▶ _The tasks_:
1. Sum up the binomial expansion solution in two sentences.
2. In the binomial expansion solution, what is the first term of (x + 2y)^9?
3. Resume the binomial expansion solution after its last sentence and carry the work forward.

▶ _Text to read_:
________________________________________
Question

Use the binomial theorem to write the first three terms.$$(x+2 y)^{9}$$

Answer

**step1 Identify the components of the binomial expression**

The binomial theorem is used to expand expressions of the form $$(a+b)^n$$. From the given expression $$(x+2y)^9$$, we identify the values for $$a$$, $$b$$, and $$n$$.

$$a = x$$

$$b = 2y$$

$$n = 9$$

**step2 State the general term formula from the Binomial Theorem**

The general formula for the $$(k+1)$$-th term in the binomial expansion of $$(a+b)^n$$ is given by:

$$\text{T}_{k+1} = \binom{n}{k} a^{n-k} b^k$$

Here, the binomial coefficient $$\binom{n}{k}$$ is calculated as $$\frac{n!}{k!(n-k)!}$$. We will use this formula to find the first three terms, corresponding to $$k=0$$, $$k=1$$, and $$k=2$$.

**step3 Calculate the first term (k=0)**

To find the first term, we set $$k=0$$ in the general term formula. Substitute the values of $$n=9$$, $$a=x$$, $$b=2y$$, and $$k=0$$ into the formula.

$$\text{T}_1 = \binom{9}{0} x^{9-0} (2y)^0$$

Now, calculate the binomial coefficient $$\binom{9}{0}$$ and simplify the expression:

$$\binom{9}{0} = \frac{9!}{0!(9-0)!} = \frac{9!}{1 \cdot 9!} = 1$$

$$\text{T}_1 = 1 \cdot x^9 \cdot 1 = x^9$$

**step4 Calculate the second term (k=1)**

To find the second term, we set $$k=1$$ in the general term formula. Substitute the values of $$n=9$$, $$a=x$$, $$b=2y$$, and $$k=1$$ into the formula.
________________________________________
▶ _Records shown_:
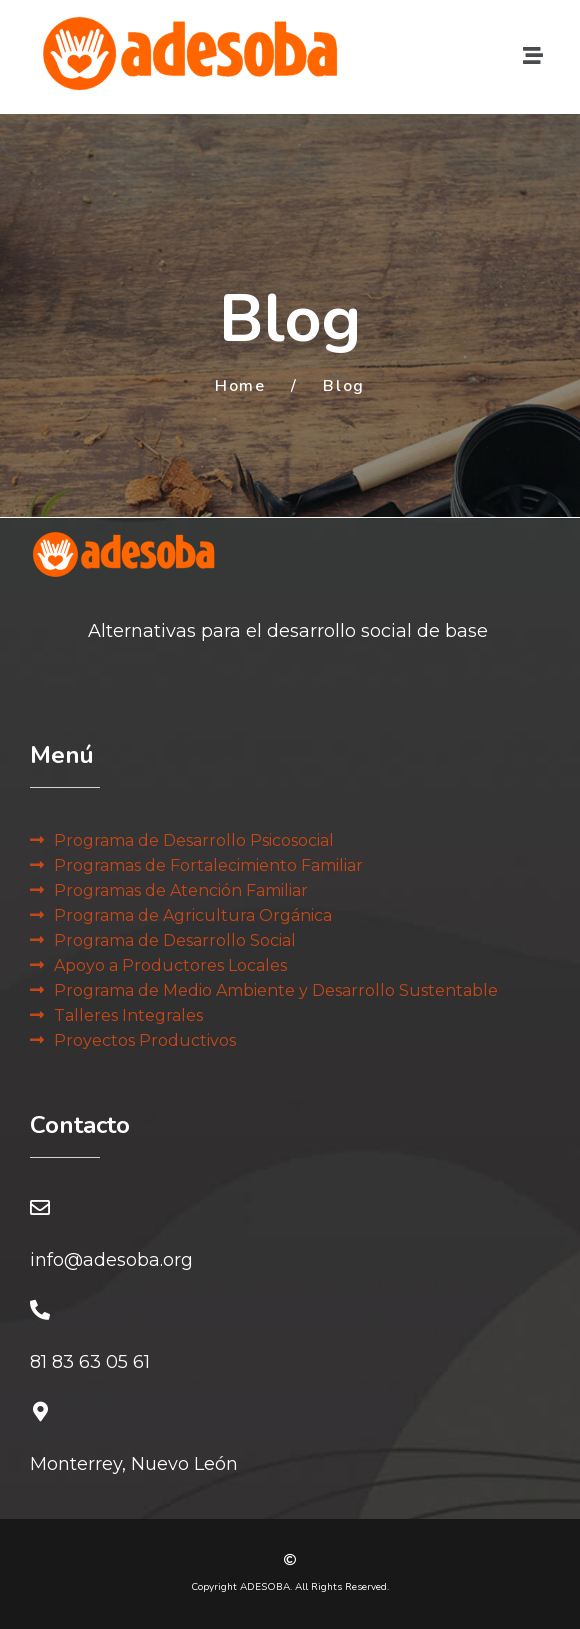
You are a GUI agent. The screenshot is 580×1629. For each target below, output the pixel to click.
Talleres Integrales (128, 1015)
________________________________________
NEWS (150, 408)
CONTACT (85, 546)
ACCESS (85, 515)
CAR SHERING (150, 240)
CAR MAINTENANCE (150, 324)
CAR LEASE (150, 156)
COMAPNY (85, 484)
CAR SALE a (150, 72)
________________________________________
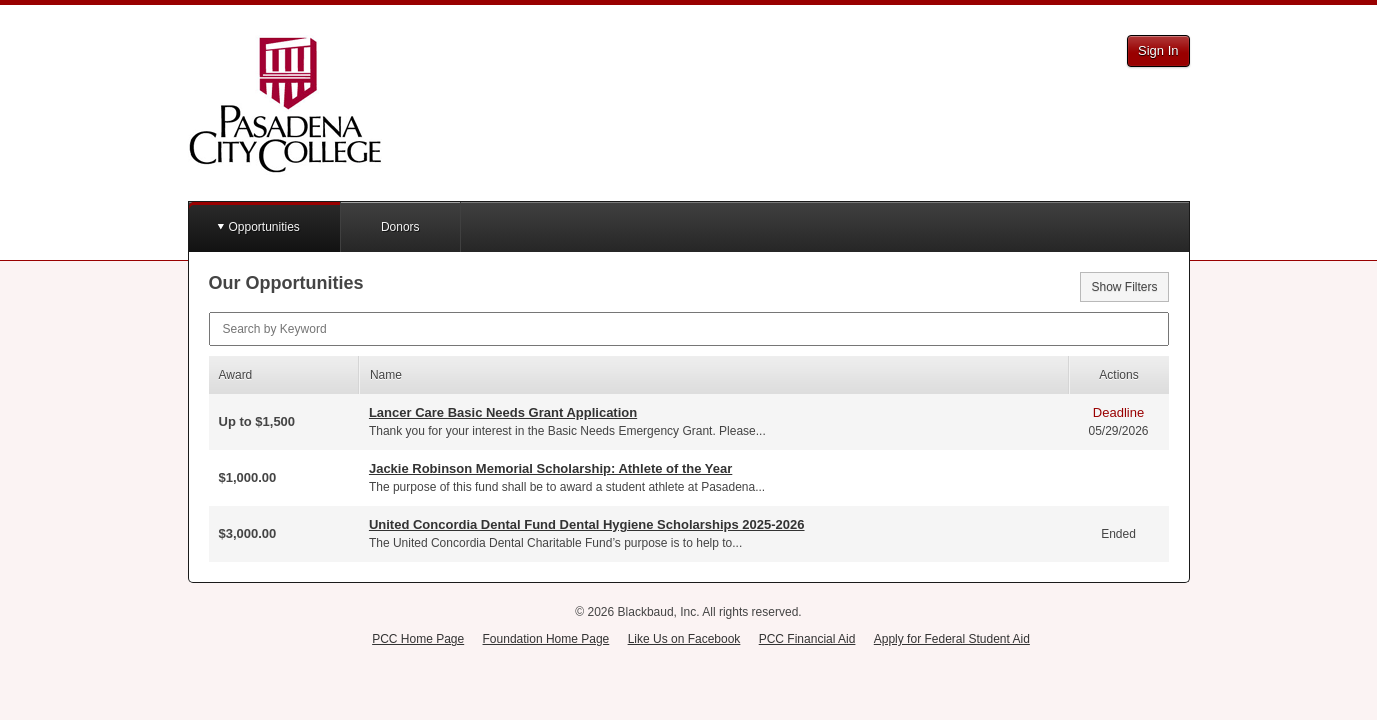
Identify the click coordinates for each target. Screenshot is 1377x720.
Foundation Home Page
________________________________________
▶ _Answers_:
1. The solution expands (x + 2y)^9 with the binomial theorem, taking a = x, b = 2y and n = 9. It uses the general term formula T(k+1) = C(n, k) a^(n−k) b^k to get a first term of x^9 with k = 0, then begins the second term by setting k = 1.

2. x^9

3.
$$\text{T}_2 = \binom{9}{1} x^{9-1} (2y)^1$$

Now, calculate the binomial coefficient $$\binom{9}{1}$$ and simplify the expression:

$$\binom{9}{1} = \frac{9!}{1!(9-1)!} = \frac{9!}{1!8!} = \frac{9 \times 8!}{1 \times 8!} = 9$$

$$\text{T}_2 = 9 \cdot x^8 \cdot (2y) = 18x^8 y$$

**step5 Calculate the third term (k=2)**

To find the third term, we set $$k=2$$ in the general term formula. Substitute the values of $$n=9$$, $$a=x$$, $$b=2y$$, and $$k=2$$ into the formula.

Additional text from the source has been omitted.